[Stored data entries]
Start of Block

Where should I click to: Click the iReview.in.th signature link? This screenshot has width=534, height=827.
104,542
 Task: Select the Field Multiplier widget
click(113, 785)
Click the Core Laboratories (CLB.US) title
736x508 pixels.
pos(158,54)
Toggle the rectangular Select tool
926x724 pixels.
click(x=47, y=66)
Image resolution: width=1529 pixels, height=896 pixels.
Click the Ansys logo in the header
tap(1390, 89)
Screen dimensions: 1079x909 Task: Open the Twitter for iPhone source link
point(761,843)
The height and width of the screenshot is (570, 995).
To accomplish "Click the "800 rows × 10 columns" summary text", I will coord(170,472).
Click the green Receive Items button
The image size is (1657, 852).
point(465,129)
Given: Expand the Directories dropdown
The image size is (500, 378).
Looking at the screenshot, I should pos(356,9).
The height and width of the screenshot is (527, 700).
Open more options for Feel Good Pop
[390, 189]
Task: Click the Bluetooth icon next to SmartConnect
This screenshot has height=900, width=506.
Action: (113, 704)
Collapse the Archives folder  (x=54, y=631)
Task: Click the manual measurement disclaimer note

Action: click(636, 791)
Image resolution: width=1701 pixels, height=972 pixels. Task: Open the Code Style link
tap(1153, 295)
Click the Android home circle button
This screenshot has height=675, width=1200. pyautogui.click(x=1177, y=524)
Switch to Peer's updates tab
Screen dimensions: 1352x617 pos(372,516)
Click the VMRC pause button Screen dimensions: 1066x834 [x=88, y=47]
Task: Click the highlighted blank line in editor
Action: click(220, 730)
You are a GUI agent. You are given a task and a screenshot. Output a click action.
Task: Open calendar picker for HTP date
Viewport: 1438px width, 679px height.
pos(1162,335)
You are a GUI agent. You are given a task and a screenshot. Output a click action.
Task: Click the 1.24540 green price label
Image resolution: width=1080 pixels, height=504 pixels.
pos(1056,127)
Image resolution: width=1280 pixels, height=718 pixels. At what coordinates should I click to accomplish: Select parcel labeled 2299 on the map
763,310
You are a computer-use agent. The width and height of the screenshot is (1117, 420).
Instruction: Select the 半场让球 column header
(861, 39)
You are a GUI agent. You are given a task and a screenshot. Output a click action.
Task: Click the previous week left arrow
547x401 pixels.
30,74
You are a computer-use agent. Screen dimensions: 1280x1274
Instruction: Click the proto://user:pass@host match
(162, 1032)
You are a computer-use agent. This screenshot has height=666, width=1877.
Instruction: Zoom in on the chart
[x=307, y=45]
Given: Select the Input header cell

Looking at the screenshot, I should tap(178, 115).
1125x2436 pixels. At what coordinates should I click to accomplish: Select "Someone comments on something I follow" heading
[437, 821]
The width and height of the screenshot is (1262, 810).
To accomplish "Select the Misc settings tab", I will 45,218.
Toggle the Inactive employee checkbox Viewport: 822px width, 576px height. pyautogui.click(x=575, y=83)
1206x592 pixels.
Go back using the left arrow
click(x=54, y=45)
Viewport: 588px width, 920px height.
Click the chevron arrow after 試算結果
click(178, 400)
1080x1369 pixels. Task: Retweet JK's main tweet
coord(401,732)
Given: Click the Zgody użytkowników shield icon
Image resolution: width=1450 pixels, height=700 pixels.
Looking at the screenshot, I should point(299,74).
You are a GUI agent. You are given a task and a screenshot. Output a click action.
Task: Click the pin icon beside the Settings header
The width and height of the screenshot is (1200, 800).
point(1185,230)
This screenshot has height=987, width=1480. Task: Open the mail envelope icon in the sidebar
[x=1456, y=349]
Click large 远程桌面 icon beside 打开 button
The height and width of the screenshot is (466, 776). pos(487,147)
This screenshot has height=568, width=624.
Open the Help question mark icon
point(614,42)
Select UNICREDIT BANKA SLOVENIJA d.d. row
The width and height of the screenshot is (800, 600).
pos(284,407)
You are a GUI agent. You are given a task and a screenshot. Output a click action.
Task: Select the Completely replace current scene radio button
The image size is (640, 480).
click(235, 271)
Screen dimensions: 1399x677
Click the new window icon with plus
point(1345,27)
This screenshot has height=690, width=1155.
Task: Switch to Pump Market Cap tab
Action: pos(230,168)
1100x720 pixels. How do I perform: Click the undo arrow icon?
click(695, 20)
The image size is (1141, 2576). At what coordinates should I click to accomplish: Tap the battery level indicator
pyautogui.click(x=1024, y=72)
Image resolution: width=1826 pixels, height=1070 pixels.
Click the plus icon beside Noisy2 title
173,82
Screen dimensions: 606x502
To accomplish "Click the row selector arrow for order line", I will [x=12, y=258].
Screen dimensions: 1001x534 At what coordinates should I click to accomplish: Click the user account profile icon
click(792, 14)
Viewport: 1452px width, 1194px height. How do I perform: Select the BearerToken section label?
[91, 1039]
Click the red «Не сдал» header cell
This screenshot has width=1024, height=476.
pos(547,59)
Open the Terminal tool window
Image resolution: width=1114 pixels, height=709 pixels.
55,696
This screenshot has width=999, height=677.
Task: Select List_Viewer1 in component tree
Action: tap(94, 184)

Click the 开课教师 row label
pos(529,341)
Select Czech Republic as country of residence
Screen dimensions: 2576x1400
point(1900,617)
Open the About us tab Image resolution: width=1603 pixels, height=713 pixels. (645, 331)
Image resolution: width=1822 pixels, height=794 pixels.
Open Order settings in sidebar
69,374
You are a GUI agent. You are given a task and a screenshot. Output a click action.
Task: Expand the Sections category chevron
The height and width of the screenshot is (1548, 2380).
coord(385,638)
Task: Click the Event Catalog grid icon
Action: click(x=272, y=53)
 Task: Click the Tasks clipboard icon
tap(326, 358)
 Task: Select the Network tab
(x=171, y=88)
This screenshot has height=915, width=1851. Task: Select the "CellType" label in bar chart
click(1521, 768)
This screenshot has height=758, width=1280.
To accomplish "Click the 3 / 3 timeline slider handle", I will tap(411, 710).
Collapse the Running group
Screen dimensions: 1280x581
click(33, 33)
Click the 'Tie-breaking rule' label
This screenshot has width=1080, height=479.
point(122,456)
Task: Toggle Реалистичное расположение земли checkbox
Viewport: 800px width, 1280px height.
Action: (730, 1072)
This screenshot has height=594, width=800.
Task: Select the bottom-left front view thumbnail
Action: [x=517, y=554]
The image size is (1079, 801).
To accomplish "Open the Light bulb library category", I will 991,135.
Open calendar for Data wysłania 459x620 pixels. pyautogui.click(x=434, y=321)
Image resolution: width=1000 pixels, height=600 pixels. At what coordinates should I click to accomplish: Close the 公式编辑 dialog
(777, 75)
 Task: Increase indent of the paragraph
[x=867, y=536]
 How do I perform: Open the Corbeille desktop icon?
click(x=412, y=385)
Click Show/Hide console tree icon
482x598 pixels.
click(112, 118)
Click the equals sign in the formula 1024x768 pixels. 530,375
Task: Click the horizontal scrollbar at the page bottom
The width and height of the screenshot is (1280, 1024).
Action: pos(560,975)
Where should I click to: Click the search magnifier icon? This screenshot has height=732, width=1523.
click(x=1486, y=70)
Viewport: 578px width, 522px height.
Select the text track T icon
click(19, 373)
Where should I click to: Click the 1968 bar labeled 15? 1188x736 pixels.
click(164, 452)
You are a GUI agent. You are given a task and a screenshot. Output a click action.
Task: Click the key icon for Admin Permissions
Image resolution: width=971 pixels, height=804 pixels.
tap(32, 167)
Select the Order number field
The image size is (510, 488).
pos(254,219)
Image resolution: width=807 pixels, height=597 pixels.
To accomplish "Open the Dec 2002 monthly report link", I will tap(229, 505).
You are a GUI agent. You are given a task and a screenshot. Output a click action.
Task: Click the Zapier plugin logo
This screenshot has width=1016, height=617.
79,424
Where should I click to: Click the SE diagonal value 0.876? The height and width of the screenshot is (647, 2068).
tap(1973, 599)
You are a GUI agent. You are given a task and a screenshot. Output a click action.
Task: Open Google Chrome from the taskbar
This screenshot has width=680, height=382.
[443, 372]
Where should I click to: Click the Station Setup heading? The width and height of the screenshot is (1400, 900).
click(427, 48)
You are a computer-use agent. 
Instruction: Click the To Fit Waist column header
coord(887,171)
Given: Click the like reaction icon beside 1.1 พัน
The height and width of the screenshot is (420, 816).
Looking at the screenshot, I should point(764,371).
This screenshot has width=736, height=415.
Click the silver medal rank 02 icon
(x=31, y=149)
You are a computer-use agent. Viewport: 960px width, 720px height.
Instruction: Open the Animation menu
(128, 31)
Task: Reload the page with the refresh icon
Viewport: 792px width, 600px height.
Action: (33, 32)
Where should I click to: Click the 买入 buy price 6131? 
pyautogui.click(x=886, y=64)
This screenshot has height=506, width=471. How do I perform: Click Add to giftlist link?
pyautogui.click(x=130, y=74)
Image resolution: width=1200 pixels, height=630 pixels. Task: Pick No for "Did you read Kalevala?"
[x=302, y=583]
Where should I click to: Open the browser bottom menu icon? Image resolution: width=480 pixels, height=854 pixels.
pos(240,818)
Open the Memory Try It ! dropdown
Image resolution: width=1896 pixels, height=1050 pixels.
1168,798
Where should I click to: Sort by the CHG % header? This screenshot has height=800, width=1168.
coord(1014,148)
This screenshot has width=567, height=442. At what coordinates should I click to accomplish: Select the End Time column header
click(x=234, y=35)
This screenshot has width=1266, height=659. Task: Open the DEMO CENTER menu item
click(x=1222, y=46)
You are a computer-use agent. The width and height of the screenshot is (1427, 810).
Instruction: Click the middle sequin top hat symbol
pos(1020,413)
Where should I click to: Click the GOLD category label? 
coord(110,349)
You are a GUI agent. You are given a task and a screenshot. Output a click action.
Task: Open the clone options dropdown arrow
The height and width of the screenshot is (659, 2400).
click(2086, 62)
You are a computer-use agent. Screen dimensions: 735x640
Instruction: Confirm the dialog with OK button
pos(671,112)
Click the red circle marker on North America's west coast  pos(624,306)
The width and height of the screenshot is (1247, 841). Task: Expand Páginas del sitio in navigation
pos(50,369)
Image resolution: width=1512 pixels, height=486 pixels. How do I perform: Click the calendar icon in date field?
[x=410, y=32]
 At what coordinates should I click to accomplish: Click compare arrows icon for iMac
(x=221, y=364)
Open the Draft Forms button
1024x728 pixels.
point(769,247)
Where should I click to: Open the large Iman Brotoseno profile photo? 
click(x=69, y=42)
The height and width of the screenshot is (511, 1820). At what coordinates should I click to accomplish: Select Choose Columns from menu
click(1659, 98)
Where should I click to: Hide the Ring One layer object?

End of Block

(PROBLEM TO WORK ON) Look above for lines with the word "tool" and copy them all.

(THE ANSWER)
Toggle the rectangular Select tool
Open the Terminal tool window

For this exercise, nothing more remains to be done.